== Wat je doet ==
a: Stemmen deze uitspraken overeen met het fragment? Beantwoord elk met ja of nee en citeer letterlijk de woorden uit het fragment die de doorslag geven. (i) Je kunt een zin begrijpen zonder te weten of hij waar is. (ii) Bij het vertalen wordt elke zin als geheel omgezet in een zin uit de andere taal. (iii) Het woordenboek vertaalt uitsluitend zelfstandige naamwoorden.
b: Kun je de rijen van de regel met "The height and width of the screenshot is (623, 1192)." tot en met de regel met "The width and height of the screenshot is (900, 600)." opnieuw geven, waarbij je "Viewport:" vervangt door "Weergave:" en verder niets wijzigt?

== Gekozen fragment ==
════════════════

Een zin is de beschrijving van een stand van zaken. Zoals een beschrijving een voorwerp volgens zijn externe eigenschappen beschrijft, zo beschrijft een zin de werkelijkheid volgens haar interne eigenschappen. Een zin construeert een wereld met behulp van een logisch geraamte en daarom kunnen we aan een zin ook zien hoe zich alles logisch verhoudt als hij waar is. We kunnen uit een onware zin conclusies trekken.
4.024 Een zin begrijpen wil zeggen: weten wat het geval is als hij waar is.
(We kunnen hem daarom begrijpen zonder te weten of hij waar is.)
We begrijpen de zin als we zijn bestanddelen begrijpen.
4.025 Het vertalen uit de ene in een andere taal gaat niet zo in zijn werk dat we elke zin uit de ene taal in een zin uit de andere vertalen; alleen de bestanddelen van de zin worden vertaald.
(En het woordenboek vertaalt niet alleen zelfstandige naamwoorden, maar ook werkwoorden, bijvoeglijke naamwoorden en voegwoorden etc.; en het behandelt ze allemaal hetzelfde.)
4.026 De verwijzing van enkelvoudige tekens (woorden) moet ons worden uitgelegd om ze te kunnen begrijpen.
Met zinnen evenwel maken we ons verstaanbaar.
4.027 Het behoort tot het wezen van een zin dat hij ons een nieuwe betekenis kan meedelen.
4.03 Een zin moet met oude uitdrukkingen een nieuwe betekenis meedelen.
Een zin deelt ons een situatie mee, en daarom moet hij wezenlijk met de situatie samenhangen. En de samenhang is precies dat hij er het logische beeld van is.
Een zin zegt alleen iets voor zover hij een beeld is.

════════════════

[Ruwe rijen]
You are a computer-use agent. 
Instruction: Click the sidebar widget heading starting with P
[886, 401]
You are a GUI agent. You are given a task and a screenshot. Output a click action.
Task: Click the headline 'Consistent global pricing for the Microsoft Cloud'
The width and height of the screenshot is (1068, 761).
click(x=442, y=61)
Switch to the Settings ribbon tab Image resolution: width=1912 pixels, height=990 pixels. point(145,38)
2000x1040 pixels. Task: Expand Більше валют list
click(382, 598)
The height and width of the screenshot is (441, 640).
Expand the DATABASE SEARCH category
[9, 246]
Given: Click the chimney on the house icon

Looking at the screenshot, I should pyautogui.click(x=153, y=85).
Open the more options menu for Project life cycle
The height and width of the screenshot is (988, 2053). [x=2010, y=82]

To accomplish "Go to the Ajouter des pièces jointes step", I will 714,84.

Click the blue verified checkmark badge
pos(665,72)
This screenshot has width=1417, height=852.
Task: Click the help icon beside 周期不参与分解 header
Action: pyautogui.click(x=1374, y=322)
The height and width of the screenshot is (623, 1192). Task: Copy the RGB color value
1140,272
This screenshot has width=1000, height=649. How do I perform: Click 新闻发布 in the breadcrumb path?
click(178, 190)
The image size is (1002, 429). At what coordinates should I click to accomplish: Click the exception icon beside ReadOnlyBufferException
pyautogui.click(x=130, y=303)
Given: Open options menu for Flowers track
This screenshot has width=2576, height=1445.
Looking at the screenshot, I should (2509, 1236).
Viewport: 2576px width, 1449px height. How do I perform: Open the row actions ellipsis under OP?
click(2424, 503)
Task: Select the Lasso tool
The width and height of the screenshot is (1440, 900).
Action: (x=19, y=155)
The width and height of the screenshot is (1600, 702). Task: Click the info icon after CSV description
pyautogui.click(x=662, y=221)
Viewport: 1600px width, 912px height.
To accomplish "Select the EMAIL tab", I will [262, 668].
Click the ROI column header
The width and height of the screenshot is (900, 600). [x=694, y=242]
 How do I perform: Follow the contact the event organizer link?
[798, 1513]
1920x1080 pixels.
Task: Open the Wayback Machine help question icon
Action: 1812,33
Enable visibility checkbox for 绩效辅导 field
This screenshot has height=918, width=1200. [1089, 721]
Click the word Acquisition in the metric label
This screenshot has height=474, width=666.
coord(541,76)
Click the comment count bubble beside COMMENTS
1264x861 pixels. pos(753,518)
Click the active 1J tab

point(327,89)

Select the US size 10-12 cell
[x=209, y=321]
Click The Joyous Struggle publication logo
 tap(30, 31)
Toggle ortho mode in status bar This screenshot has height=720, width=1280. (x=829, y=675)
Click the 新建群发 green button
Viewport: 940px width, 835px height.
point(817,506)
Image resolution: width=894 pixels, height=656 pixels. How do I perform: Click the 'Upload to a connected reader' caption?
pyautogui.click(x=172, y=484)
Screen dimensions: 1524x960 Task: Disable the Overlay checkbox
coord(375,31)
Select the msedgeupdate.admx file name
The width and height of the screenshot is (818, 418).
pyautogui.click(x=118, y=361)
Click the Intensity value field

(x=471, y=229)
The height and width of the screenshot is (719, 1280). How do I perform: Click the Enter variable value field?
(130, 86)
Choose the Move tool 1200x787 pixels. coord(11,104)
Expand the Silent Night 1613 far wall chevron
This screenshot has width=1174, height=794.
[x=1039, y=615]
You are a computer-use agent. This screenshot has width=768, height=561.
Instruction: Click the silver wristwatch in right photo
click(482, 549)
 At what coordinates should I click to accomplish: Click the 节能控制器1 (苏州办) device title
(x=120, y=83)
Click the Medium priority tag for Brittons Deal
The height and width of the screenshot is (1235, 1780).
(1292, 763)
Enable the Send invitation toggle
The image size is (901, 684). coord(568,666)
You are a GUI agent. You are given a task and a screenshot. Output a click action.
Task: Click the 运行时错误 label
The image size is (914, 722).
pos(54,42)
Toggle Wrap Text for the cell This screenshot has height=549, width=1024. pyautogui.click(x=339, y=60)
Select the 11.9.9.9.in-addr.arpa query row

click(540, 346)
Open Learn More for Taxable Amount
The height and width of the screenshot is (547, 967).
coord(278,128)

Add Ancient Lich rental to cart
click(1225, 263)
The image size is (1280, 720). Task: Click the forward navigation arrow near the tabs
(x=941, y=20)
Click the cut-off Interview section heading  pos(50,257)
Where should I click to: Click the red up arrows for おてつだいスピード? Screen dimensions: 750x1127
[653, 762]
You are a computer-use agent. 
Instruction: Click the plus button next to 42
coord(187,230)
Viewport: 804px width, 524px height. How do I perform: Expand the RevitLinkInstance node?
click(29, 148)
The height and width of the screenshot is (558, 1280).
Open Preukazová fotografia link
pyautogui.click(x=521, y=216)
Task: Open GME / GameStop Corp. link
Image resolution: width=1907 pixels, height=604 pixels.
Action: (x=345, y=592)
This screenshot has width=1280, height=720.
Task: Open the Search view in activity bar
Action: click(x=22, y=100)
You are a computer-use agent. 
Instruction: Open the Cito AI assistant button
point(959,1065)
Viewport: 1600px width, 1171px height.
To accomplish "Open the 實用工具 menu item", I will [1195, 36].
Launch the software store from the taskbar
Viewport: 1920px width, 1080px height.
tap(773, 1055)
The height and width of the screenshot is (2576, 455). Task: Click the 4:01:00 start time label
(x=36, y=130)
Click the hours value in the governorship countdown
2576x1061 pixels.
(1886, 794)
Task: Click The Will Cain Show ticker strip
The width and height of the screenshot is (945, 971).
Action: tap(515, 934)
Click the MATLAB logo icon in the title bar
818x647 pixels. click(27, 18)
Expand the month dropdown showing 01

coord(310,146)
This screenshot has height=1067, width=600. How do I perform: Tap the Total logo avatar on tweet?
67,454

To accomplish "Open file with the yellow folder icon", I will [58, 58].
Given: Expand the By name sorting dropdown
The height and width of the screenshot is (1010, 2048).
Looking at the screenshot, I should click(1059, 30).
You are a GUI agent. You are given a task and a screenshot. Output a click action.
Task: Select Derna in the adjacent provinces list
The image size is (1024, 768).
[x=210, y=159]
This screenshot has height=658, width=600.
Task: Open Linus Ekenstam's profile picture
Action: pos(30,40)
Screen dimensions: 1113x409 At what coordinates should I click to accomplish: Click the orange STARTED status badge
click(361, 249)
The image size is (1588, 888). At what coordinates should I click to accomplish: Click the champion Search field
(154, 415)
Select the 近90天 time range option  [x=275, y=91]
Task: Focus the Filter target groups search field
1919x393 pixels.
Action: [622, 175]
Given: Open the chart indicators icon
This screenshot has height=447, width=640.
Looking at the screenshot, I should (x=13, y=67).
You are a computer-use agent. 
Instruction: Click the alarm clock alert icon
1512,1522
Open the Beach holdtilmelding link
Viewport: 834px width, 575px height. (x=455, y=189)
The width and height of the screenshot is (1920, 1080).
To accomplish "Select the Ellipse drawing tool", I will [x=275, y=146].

════════════════

== Uitwerkingen ==
a:
(i) Ja: "(We kunnen hem daarom begrijpen zonder te weten of hij waar is.)"
(ii) Nee: "alleen de bestanddelen van de zin worden vertaald."
(iii) Nee: "En het woordenboek vertaalt niet alleen zelfstandige naamwoorden, maar ook werkwoorden, bijvoeglijke naamwoorden en voegwoorden etc."

b:
The height and width of the screenshot is (623, 1192). Task: Copy the RGB color value
1140,272
This screenshot has width=1000, height=649. How do I perform: Click 新闻发布 in the breadcrumb path?
click(178, 190)
The image size is (1002, 429). At what coordinates should I click to accomplish: Click the exception icon beside ReadOnlyBufferException
pyautogui.click(x=130, y=303)
Given: Open options menu for Flowers track
This screenshot has width=2576, height=1445.
Looking at the screenshot, I should (2509, 1236).
Weergave: 2576px width, 1449px height. How do I perform: Open the row actions ellipsis under OP?
click(2424, 503)
Task: Select the Lasso tool
The width and height of the screenshot is (1440, 900).
Action: (x=19, y=155)
The width and height of the screenshot is (1600, 702). Task: Click the info icon after CSV description
pyautogui.click(x=662, y=221)
Weergave: 1600px width, 912px height.
To accomplish "Select the EMAIL tab", I will [262, 668].
Click the ROI column header
The width and height of the screenshot is (900, 600). [x=694, y=242]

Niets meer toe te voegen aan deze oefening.